If you anticipate a dimension will be dynamic, you can use torch._dynamo.mark_dynamic(tensor, dim) to mark it in advance, specifying min and max values if known. Using torch.compile(dynamic=False) disables automatic dynamic shapes, leading to recompilation for each unique size. Conversely, torch.compile(dynamic=True) aims to use dynamic shapes as much as possible which is most useful for small and may not be suitable for large models due to potential crashes or performance issues.

You can whitelist specific sources to be marked as dynamic using the TORCH_COMPILE_DYNAMIC_SOURCES environment variable or torch.compiler.config.dynamic_sources. This is particularly useful for large models with graph breaks, as you can maintain dynamism across graph breaks since source names stay consistent. You can also use this to mark integers as dynamic. The format is a comma-delimited list of source names, for example, "L['x'], L['y']". You can also use regexes, for example, "L\['x.*'\], L\['y.*'\]"). This whitelist takes precedence over other flags like dynamic=False force_nn_module_property_static_shapes, and force_parameter_static_shapes.

Sometimes it can be cumbersome to find the right inputs to mark as dynamic. If you’re willing to take a performance hit for the first batch, one other affordable option we have are the eager_then_compile stances which derive dynamism for you.

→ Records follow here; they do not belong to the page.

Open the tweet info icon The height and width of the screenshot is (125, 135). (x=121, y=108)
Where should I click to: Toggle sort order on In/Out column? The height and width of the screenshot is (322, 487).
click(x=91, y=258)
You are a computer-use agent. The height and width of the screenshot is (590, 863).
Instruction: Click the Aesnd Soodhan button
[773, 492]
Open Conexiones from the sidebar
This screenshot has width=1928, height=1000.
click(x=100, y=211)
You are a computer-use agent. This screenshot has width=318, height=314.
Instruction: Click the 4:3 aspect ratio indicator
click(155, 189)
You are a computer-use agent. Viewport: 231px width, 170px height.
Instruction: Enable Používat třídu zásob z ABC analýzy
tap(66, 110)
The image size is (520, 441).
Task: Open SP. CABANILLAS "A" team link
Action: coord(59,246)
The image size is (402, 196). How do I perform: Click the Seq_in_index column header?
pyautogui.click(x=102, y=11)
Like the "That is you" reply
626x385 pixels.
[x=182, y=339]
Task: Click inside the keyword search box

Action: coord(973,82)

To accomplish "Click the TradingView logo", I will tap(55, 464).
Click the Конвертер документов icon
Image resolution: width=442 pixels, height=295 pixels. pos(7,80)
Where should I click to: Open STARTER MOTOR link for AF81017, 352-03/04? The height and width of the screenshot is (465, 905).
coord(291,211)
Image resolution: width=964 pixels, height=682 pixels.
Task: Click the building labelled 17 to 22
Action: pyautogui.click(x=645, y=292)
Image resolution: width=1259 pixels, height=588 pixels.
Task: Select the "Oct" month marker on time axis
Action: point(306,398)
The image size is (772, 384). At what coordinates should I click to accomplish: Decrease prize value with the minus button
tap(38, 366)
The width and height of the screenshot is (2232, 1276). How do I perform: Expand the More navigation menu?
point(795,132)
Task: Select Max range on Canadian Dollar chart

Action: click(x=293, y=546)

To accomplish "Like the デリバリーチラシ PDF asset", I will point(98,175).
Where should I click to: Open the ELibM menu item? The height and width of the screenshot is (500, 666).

See torch.compiler.set_stance() for more details.

Overall Architecture#

Symbolic shapes workflow:

  1. When compiling a frame in Dynamo, we allocate a ShapeEnv (attached to FakeTensorMode) to track symbolic shapes.

  2. We allocate symbolic sizes for tensors on entry, based on policy decisions.

  3. We propagate symbolic sizes through operators, maintaining both FX IR for symbolic compute export and Sympy expressions for reasoning.

  4. We add guards based on conditionals during Dynamo tracing or Inductor optimization, induced from both Python and C++.

  5. Guards can simplify symbolic variables. For instance, asserting s0 == 4 allows replacing all occurrences of s0 with 4.

  6. After tracing and optimizing, we install all guards with the compiled code, ensuring reusability only if all guards evaluate true.

Internal API Class Hierarchy#

Python Classes#

  • SymInt/SymFloat/SymBool: User-visible classes that simulate their int/float/bool counterparts. Adding two SymInts produces a new SymInt that symbolically tracks the integer addition.

  • SymNode: Internal structure (accessible via symint.node) that holds actual symbolic tracking information. SymNode is type-erased, making it convenient to represent mixed-type operations.

  • ShapeEnv: Per-compile context state that tracks all free symbols and guards accumulated so far. Every SymNode records its ShapeEnv (but not vice versa; SymNodes are only used if they participate in a guard).

C++ Equivalents#

  • c10::SymInt/SymFloat/SymBool: User-visible classes that simulate int/float/bool

  • c10::SymNode/SymNodeImpl: Analogous to Python SymNode

  • No C++ ShapeEnv: For debugging ease, the entire symbolic reasoning apparatus remains in Python

When writing code traceable with make_fx, it must handle SymInt/SymFloat/SymBool flowing through it.

Value Ranges and Constraints#

Symbolic variables maintain value ranges that specify the set of possible values. By default:

  • Size-like unbacked SymInts have value range [0, Inf]

  • Regular unbacked SymInts have value range [-Inf, Inf]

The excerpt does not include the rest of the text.